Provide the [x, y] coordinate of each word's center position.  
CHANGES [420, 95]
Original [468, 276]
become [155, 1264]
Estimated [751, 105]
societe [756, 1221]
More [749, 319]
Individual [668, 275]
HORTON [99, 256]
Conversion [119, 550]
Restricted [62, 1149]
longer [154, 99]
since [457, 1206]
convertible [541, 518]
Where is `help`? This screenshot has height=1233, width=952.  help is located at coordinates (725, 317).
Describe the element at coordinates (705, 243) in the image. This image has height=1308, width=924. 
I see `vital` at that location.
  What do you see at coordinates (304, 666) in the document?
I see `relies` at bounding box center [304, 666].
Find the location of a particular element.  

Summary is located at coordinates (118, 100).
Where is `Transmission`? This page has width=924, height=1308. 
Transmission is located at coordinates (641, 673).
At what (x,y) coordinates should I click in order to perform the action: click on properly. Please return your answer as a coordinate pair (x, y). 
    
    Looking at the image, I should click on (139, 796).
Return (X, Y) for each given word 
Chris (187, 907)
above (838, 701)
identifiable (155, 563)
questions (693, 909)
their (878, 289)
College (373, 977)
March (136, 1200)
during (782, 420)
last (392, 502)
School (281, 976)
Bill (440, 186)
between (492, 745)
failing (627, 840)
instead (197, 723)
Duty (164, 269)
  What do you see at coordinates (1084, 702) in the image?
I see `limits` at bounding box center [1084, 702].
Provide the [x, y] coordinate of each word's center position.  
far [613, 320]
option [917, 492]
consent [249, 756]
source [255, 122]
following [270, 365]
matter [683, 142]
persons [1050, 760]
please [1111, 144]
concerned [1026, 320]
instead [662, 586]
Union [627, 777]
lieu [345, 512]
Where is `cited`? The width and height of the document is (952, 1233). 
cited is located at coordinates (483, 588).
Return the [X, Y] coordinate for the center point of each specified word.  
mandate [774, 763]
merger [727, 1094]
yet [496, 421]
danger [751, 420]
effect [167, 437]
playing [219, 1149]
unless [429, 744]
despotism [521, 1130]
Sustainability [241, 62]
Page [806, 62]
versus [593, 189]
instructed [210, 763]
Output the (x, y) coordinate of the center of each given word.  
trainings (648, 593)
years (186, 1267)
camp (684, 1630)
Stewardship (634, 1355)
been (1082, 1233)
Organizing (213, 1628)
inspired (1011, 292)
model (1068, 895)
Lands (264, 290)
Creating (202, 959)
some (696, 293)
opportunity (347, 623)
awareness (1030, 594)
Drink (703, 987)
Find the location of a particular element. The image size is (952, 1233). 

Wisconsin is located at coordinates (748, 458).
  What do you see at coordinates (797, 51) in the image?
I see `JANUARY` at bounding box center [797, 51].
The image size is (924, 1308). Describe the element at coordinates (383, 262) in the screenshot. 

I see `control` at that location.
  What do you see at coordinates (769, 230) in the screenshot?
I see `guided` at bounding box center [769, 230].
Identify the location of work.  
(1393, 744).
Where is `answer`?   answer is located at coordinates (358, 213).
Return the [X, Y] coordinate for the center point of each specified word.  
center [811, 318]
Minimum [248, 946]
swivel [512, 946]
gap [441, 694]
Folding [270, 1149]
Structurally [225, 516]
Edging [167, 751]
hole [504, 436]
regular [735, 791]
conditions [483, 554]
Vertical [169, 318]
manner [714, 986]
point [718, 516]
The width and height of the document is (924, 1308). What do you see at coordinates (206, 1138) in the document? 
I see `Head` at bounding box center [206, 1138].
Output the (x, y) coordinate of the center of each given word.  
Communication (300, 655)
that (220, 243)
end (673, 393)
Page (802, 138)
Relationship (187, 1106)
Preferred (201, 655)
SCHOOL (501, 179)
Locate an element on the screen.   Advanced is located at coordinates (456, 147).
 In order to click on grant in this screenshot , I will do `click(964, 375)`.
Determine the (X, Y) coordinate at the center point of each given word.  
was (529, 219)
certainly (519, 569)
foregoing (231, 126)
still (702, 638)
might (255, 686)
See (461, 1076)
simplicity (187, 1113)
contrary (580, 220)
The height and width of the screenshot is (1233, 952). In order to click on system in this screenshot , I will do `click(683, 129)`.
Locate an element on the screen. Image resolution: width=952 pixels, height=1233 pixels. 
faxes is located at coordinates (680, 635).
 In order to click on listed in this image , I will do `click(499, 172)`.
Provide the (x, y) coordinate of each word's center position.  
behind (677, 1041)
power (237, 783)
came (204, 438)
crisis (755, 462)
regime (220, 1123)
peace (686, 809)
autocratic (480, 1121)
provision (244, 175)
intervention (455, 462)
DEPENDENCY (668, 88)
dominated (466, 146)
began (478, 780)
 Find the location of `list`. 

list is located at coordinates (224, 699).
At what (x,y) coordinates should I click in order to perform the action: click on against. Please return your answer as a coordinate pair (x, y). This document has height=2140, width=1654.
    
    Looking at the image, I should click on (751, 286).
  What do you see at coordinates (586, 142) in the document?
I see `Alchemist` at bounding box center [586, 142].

> [Given request] Return the lines of the listing above, unchanged, starting at the line that contains "manner [714, 986]" and ending at the line that contains "In order to click on listed", including both of those lines.

> [Solution for this exercise]
manner [714, 986]
point [718, 516]
The width and height of the document is (924, 1308). What do you see at coordinates (206, 1138) in the document? 
I see `Head` at bounding box center [206, 1138].
Output the (x, y) coordinate of the center of each given word.  
Communication (300, 655)
that (220, 243)
end (673, 393)
Page (802, 138)
Relationship (187, 1106)
Preferred (201, 655)
SCHOOL (501, 179)
Locate an element on the screen.   Advanced is located at coordinates (456, 147).
 In order to click on grant in this screenshot , I will do `click(964, 375)`.
Determine the (X, Y) coordinate at the center point of each given word.  
was (529, 219)
certainly (519, 569)
foregoing (231, 126)
still (702, 638)
might (255, 686)
See (461, 1076)
simplicity (187, 1113)
contrary (580, 220)
The height and width of the screenshot is (1233, 952). In order to click on system in this screenshot , I will do `click(683, 129)`.
Locate an element on the screen. Image resolution: width=952 pixels, height=1233 pixels. 
faxes is located at coordinates (680, 635).
 In order to click on listed in this image , I will do `click(499, 172)`.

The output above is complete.